What's left in an empty box?

The last few weeks, I have been more discouraged, depressed, and distressed than I can remember feeling in a long, long time. I have metaphorically banged my nose on more closed doors than ever before. This chapter of my life is coming to an end, but I don’t know what’s next, and I don’t know how to fulfill my responsibilities until whatever’s next arrives. I’m lost in the dark, swinging a lantern wildly and not seeing any path before my feet. All I see is . . . nothing.

I feel like God is scouring me out, like you would a cookpot, scrubbing away at stubborn stains until they gradually surrender to the inevitable and drift away down the drain. Preconceptions, expectations, even aspirations, have all disappeared, and every time I think there’s nothing left inside, I realize the loss of something else I only vaguely knew was there in the first place.

But what do you do when the cookpot’s clean? You fill it up again, with something new. Something good. Something useful. You can’t use the pot for its intended purpose until all of the previous gunk is wiped away.

I was reading Second Corinthians today, and the following passage, as well-known to me as it was already, struck me as particularly pertinent:

To keep me from becoming conceited because of these surpassingly great revelations, there was given me a thorn in my flesh, a messenger of Satan, to torment me. Three times I pleaded with the Lord to take it away from me. But he said to me, “My grace is sufficient for you, for my power is made perfect in weakness.” Therefore I will boast all the more gladly about my weaknesses, so that Christ’s power may rest on me. That is why, for Christ’s sake, I delight in weaknesses, in insults, in hardships, in persecutions, in difficulties. For when I am weak, then I am strong.

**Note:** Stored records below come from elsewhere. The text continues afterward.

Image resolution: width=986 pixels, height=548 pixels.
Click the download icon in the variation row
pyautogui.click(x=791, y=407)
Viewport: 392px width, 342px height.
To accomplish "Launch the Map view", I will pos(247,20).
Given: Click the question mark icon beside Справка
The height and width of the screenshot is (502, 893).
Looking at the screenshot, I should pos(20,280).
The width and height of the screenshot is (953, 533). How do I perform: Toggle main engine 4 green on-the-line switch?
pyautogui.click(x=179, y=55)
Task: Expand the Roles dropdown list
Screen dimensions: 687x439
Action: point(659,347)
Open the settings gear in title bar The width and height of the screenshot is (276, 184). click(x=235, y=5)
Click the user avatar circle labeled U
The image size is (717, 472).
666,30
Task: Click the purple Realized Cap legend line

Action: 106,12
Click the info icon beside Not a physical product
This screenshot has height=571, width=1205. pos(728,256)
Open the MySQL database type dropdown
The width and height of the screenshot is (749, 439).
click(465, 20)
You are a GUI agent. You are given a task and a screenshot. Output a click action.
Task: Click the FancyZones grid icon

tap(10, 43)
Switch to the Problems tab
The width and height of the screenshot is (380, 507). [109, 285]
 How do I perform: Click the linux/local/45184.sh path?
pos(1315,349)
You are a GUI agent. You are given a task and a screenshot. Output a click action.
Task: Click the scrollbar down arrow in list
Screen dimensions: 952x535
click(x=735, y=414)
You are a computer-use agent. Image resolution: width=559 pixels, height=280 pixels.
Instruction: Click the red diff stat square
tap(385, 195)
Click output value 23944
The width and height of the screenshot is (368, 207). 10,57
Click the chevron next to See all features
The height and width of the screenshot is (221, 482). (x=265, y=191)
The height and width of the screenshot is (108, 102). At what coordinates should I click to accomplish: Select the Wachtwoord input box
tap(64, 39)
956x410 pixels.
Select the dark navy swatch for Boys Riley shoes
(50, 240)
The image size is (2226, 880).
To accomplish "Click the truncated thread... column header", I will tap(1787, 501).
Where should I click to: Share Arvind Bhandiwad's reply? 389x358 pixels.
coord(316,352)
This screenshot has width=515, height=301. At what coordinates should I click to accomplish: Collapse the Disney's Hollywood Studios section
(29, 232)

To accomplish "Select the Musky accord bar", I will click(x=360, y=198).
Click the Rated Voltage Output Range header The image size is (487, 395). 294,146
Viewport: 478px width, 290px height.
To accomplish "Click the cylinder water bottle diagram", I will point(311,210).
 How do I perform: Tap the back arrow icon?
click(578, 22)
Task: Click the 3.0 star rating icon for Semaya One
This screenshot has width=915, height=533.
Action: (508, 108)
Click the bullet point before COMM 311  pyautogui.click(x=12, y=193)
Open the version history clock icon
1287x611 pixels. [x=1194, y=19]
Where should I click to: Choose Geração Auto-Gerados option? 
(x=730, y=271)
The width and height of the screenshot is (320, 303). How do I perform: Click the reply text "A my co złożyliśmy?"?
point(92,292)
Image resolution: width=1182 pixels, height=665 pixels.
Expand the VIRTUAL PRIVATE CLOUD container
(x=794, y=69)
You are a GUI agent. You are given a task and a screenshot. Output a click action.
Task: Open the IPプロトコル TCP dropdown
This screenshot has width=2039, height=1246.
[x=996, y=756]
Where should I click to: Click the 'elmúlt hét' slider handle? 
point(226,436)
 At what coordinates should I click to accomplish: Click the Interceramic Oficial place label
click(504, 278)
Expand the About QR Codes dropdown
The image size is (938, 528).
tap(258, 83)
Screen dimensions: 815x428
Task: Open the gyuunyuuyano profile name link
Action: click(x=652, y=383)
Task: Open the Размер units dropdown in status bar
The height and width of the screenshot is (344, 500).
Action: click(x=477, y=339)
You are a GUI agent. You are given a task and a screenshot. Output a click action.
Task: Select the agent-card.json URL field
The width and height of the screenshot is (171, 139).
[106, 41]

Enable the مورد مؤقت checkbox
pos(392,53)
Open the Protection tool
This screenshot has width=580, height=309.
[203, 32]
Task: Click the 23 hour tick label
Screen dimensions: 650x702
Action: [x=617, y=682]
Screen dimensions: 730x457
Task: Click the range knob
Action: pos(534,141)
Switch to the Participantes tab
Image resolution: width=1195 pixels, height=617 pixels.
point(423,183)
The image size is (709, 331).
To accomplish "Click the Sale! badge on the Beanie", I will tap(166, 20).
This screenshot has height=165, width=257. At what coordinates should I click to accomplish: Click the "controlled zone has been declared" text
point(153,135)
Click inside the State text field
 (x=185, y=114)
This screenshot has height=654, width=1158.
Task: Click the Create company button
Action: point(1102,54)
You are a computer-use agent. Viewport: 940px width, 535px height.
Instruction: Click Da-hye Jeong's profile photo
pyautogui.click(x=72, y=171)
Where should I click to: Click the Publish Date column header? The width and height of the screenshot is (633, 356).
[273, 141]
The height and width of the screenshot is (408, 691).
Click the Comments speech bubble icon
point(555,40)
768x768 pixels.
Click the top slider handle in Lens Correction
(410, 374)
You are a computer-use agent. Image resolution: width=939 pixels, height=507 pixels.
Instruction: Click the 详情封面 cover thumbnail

2 Corinthians 12:7-10, New International Version.

I haven’t reached the point where I can say I’m delighting in these circumstances. Not when I’m having anxiety attacks like the one I had earlier today when I realized I’m going to have to do something that I don’t think I am physically able do. But I have reached the point of saying that I am weak. This thing must be done, and I must do it. But I can’t. So Christ will have to do it through me. And that is a glorious thing.

When Pandora opened the jar Zeus had given her, and released all the evil into the world, and the jar looked empty, there was one thing left. Even though I feel empty, I do have at least one thing left in my soul – hope.